The Backstory
When I first got started with ASP.NET MVC, I immediately noticed that my views were not checked for errors at compile time. The thought of random runtime errors in my views was unacceptable! A bit of searching turned up the BuildMvcViews project flag. Simply unload your MVC project, open the csproj file and switch BuildMvcViews to true. Reload your project and now you views will have a test compilation performed during each build. If life were that simple, I wouldn’t be writing about it…
After a while, I noticed that my build times were terribly slow, about 30 seconds for a small, 4 project solution. After turning on detailed build output, I saw that the BuilMvcViews task was taking 24 seconds!

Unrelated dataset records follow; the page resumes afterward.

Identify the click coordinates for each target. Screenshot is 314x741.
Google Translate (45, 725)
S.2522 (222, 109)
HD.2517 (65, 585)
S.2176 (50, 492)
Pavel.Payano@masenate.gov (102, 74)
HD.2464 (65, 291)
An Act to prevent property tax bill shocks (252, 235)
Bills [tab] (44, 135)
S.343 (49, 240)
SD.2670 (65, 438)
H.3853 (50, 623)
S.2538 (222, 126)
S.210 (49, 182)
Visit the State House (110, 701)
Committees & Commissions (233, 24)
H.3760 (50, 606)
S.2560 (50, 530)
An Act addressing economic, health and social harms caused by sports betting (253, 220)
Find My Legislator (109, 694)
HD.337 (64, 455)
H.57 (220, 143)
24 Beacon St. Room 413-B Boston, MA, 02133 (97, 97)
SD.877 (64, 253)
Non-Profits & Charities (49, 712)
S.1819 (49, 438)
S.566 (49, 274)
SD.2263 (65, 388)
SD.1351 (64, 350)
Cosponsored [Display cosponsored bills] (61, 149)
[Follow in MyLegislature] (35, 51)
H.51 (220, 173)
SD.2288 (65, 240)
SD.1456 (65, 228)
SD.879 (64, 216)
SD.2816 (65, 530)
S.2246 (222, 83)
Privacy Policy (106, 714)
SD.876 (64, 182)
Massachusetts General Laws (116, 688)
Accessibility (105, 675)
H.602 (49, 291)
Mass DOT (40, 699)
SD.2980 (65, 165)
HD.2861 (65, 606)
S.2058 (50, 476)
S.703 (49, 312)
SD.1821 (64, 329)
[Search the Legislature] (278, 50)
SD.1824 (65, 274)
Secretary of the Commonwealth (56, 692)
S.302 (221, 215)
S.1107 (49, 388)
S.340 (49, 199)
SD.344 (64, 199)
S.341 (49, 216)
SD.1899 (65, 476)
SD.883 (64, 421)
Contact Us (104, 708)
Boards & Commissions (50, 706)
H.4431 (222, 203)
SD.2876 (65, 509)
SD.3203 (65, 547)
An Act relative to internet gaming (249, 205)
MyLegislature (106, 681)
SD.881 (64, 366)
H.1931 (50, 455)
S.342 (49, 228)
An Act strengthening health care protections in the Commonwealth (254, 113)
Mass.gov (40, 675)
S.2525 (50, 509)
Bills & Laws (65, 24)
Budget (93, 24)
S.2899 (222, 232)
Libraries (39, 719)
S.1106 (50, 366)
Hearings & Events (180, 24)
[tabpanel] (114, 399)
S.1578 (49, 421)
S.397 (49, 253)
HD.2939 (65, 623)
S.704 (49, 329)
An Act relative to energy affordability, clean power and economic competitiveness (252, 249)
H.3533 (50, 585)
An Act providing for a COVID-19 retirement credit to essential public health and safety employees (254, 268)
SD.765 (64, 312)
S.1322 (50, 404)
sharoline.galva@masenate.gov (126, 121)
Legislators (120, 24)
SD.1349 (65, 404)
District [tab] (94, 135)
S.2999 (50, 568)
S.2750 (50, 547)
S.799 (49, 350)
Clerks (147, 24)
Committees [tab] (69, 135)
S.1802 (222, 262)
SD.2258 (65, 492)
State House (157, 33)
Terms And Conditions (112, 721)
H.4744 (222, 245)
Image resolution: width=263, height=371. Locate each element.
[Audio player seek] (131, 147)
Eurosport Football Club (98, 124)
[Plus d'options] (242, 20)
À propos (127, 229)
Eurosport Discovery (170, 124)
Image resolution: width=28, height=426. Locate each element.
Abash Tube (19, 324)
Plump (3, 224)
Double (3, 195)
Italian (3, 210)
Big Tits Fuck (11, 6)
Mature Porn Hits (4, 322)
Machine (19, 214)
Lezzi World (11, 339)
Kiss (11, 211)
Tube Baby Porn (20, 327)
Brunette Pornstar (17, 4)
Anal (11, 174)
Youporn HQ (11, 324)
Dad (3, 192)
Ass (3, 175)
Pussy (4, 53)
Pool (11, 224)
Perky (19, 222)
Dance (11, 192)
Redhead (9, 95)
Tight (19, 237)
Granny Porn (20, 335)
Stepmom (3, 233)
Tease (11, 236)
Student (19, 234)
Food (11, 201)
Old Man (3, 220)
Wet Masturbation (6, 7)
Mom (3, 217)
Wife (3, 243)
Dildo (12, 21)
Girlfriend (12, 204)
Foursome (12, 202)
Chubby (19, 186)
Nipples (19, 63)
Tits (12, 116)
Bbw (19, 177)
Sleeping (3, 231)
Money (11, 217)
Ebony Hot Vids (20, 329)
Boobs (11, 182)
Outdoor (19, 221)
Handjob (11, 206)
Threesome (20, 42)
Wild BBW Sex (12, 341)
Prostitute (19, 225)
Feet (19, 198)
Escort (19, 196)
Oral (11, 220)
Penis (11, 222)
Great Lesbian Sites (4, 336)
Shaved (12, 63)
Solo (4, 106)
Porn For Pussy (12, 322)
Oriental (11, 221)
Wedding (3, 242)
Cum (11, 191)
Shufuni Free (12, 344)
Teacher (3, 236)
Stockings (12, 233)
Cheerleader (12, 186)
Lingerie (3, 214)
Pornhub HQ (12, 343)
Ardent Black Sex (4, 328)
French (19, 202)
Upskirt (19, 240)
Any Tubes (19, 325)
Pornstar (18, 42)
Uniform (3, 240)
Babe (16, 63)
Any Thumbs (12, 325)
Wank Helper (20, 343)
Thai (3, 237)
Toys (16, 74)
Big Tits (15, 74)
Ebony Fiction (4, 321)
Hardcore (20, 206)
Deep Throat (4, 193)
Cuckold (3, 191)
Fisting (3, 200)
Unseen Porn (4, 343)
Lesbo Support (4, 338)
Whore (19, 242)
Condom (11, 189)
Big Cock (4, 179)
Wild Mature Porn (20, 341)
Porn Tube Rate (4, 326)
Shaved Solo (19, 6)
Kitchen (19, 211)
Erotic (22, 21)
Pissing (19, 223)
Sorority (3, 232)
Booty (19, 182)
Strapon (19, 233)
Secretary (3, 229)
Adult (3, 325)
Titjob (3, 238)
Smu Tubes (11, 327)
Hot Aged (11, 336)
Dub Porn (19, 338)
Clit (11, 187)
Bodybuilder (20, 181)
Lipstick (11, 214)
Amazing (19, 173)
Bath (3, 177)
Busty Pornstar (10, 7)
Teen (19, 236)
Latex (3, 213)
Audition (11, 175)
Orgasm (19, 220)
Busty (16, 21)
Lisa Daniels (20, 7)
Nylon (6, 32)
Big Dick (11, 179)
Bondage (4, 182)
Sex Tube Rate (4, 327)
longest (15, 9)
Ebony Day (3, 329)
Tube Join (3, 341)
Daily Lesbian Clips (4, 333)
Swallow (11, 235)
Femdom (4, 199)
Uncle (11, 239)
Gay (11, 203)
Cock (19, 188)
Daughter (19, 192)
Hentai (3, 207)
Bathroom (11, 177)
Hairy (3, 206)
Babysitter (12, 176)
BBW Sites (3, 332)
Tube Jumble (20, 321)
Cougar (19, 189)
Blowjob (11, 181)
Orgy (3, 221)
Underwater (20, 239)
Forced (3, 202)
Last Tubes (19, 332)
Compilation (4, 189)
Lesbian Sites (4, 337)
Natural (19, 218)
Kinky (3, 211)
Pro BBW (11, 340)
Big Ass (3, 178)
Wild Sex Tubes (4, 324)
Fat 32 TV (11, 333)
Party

I then stumbled upon Razor Generator. It is a VS extension + nuget package that compiles your views to code when you save and instructs ASP.NET to use the precompiled view instead of dynamically building one from the cshtml at runtime. Now all of my views were compiled to code which seemed quite nice. The build was lightning fast again and I had my compile-time support. It will even check if your view has been updated since being compiled and optionally serve up the new dynamic view. That is incredibly helpful as it allows you to edit the view while debugging and without rebuilding.
The Solution
- Install the Razor Generator Visual Studio extension
- Install the RazorGenerator.Mvc nuget package to your MVC project.
- Convert all your views to use the RazorGenerator. Use the Package Manager Console command “Enable-RazorGenerator” to set the CustomTool to “RazorGenerator” for every view in your project.
- Note that the RazorGenerator.Mvc package added a new file to your App_Start folder, RazorGeneratorMvcStart. This class instructs ASP.NET to use the precompiled views unless the cshtml file is has been changed. In production this flag will be false (since the requests aren’t local) so you won’t have a performance hit doing file timestamp comparisons.
If motivated, one could change their production deployment to exclude the cshtml files, since the views are compiled into your assemblies. That would keep the deployment small and slightly improve performance since all the views are precompiled.